Originally Posted by henrikwidth
The setup will be something like this:
three nic (Wan, Wireless, Wired)
two nics (In, Out), url-redirecting of some sort++
I'm not exactly sure what you are trying to say here.
-WWW------[ Firewall/Router ]----[WAP]******[ Clients ]
Then your wireless and wired clients will be on different subnets (recommended). You can do a transparent proxy a few ways:
- Have one machine to do everything (NATing, Routing, proxying, authenticating, etc.)
- Have a netfilter-based firewall and a separate proxy box
The benefit of the first is that there is a slight reduction of latency. But it has a few downsides:
It is a better security practice to have many small devices that do one thing and do that thing well rather than one device that does everything. Not only is it a bad security practice, it is harder to maintain/upgrade (especially if you -- the designer -- will not be able to administer it.

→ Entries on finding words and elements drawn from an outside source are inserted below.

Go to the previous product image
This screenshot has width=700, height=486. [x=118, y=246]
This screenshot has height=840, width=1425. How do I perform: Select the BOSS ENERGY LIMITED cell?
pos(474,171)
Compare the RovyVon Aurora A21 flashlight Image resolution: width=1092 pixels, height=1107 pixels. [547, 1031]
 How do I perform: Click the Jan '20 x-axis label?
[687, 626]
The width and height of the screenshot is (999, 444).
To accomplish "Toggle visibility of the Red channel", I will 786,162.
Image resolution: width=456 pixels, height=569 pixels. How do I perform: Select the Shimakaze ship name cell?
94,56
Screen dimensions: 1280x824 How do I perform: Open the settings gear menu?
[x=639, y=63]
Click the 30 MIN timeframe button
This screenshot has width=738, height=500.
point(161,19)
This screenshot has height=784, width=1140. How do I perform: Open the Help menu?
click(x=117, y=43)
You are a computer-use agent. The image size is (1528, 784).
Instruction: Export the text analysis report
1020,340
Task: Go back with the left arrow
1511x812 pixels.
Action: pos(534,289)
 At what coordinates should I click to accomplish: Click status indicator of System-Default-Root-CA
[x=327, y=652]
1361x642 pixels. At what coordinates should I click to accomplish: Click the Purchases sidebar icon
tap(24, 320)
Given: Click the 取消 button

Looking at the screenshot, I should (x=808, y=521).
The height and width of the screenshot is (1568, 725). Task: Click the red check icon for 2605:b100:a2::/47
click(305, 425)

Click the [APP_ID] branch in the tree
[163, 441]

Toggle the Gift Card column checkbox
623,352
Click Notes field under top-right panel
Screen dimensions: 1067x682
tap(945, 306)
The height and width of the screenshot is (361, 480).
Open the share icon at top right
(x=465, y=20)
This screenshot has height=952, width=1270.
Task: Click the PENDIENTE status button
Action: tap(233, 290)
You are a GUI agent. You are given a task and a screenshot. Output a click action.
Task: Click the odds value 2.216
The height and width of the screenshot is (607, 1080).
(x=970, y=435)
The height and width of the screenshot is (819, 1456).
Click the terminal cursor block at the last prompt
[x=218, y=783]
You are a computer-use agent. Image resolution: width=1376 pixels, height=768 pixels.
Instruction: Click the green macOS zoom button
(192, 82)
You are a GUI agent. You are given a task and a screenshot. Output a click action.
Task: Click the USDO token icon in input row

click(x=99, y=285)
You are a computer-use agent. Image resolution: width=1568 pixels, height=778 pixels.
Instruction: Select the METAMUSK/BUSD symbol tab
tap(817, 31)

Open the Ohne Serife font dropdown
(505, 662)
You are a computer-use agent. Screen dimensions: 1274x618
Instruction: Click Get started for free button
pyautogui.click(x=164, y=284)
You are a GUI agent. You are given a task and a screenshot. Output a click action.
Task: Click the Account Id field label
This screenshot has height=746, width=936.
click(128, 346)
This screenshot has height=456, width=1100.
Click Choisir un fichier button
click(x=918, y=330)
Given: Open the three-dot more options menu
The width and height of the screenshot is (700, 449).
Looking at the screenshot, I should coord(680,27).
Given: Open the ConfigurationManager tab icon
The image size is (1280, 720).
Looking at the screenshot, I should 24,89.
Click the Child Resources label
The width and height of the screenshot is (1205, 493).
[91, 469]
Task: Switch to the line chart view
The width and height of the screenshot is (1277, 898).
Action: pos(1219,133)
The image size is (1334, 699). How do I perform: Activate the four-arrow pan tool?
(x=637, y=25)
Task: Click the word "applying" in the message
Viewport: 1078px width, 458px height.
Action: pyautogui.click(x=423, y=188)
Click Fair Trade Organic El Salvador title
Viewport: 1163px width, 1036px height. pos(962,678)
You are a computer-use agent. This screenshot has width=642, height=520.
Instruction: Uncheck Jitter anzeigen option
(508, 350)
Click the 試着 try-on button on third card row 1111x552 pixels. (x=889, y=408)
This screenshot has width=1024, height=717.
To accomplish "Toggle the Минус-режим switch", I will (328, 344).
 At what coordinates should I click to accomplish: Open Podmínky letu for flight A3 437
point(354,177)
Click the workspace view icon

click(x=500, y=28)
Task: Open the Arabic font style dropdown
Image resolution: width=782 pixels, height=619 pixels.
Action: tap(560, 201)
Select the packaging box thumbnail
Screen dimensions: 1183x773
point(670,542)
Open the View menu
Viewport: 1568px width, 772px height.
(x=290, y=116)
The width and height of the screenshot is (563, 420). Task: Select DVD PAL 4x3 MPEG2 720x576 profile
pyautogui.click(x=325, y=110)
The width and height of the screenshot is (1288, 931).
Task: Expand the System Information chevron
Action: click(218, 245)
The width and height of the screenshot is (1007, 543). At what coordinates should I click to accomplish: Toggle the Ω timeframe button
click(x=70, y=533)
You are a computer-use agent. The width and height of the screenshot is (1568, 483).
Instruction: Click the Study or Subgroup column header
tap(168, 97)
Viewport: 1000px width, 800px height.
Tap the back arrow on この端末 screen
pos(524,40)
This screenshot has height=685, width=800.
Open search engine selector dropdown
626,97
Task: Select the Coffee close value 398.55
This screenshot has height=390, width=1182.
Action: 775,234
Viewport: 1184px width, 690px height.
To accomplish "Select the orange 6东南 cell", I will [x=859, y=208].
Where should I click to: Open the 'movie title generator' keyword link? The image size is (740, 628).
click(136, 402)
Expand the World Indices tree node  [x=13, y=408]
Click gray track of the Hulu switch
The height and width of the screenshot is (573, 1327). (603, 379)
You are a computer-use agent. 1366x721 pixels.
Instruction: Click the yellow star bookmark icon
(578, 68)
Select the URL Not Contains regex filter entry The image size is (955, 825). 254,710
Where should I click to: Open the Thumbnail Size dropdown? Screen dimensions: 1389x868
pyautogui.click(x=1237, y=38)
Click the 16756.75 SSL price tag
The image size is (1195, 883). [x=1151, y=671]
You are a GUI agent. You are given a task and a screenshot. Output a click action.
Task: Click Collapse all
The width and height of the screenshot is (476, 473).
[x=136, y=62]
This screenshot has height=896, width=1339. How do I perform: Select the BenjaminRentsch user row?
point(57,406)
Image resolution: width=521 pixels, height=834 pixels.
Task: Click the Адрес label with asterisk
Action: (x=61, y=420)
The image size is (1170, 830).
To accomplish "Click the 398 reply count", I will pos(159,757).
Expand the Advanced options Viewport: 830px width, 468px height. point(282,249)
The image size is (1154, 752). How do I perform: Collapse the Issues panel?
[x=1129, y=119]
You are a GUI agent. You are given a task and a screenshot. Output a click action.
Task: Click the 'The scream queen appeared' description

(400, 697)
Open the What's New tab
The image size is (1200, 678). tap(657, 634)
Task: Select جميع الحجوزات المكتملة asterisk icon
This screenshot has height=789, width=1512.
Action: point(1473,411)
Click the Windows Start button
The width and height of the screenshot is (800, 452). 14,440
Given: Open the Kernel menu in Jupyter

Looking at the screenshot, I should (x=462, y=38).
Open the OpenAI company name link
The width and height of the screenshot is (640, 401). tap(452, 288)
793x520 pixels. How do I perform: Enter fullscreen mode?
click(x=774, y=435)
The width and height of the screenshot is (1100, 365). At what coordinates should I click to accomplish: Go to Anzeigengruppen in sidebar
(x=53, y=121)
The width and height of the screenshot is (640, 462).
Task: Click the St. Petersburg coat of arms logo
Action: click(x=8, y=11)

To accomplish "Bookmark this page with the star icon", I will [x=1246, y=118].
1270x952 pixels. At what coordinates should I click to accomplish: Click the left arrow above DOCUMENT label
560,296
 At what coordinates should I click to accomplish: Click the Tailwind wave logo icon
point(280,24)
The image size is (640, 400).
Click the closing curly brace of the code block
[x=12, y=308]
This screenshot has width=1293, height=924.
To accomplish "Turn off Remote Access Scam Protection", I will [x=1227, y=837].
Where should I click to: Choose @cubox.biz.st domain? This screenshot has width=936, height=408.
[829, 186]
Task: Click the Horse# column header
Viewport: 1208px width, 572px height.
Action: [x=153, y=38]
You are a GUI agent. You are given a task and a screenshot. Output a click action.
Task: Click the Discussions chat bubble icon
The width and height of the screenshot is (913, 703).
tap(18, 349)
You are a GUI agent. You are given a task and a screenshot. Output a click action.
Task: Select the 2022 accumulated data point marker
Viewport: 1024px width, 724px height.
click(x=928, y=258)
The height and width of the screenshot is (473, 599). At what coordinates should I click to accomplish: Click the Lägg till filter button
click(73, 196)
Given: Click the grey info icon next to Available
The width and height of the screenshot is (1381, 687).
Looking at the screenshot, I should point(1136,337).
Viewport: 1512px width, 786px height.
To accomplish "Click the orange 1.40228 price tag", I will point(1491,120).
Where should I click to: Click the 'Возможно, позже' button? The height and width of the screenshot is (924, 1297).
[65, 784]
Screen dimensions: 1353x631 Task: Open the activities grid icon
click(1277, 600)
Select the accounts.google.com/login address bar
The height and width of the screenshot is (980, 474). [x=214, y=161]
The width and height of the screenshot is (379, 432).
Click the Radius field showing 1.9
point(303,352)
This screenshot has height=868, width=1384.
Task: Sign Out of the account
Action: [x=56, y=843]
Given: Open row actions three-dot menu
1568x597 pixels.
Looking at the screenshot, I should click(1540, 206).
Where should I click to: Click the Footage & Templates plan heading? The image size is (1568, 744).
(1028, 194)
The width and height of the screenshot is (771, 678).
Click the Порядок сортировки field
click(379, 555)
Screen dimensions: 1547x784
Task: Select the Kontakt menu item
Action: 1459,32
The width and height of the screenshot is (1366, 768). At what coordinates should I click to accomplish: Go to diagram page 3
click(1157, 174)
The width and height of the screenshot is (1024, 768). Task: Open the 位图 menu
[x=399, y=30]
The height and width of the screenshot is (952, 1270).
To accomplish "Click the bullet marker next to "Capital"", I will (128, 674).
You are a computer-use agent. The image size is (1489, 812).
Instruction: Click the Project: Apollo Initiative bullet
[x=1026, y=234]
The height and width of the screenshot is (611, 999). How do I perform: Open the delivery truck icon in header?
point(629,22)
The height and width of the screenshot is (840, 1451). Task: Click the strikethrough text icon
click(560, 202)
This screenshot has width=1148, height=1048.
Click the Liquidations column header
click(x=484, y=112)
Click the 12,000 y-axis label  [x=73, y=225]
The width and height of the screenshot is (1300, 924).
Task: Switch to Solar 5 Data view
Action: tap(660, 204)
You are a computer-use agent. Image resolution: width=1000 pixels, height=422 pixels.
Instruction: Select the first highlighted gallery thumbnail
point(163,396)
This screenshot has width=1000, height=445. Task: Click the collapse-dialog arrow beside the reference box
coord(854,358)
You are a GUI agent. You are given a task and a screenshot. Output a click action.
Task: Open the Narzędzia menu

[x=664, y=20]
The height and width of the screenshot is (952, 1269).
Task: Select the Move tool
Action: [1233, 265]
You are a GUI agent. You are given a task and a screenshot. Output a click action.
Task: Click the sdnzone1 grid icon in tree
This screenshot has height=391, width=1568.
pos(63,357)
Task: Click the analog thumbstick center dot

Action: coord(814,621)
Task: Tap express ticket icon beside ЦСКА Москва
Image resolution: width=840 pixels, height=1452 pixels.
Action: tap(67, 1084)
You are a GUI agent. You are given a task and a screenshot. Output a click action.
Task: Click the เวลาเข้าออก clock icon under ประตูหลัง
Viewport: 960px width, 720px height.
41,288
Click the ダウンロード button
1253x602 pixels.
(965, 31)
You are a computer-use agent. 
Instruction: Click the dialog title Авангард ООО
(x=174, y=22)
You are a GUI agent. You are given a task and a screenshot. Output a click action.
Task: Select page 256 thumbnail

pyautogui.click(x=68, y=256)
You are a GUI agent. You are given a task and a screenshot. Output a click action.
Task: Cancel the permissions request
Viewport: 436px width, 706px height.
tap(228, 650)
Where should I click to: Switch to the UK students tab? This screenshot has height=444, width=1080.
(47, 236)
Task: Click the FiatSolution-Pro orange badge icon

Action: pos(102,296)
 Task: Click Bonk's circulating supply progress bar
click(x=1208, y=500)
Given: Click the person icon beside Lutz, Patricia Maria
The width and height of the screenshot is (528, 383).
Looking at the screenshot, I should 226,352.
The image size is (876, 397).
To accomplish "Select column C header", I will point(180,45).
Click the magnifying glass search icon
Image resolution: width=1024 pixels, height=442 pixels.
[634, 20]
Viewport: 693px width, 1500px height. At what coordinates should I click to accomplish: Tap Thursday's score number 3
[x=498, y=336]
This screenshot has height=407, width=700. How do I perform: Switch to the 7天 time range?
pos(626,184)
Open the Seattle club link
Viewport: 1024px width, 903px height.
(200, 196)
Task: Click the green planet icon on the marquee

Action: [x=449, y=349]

So I'll talk about the second way. You set up your firewall to manage two subnets (who shouldn't be able to directly talk to each other). All traffic from your wired LAN to the internet will be NATed by this firewall. All traffic from the wireless subnet will be forwarded to the proxy. This way, the firewall knows nothing about authentication (and it shouldn't need to).
On the proxy box you should probably set up squid, since it has a very flexible access control/authentication system (you might as well do some caching with it also). Assuming the proxy box also has basic netfilter capability, you can implement a keying system in which certain machine(s) on your LAN is able to generate and see keys. You'd probably need to write a CGI script or something to make this `user-friendly' for the librarian. Read the squid documentation to get an idea of the kinds of authentication schemes you can use.
P.S. What's the difference between HotSpot and AP?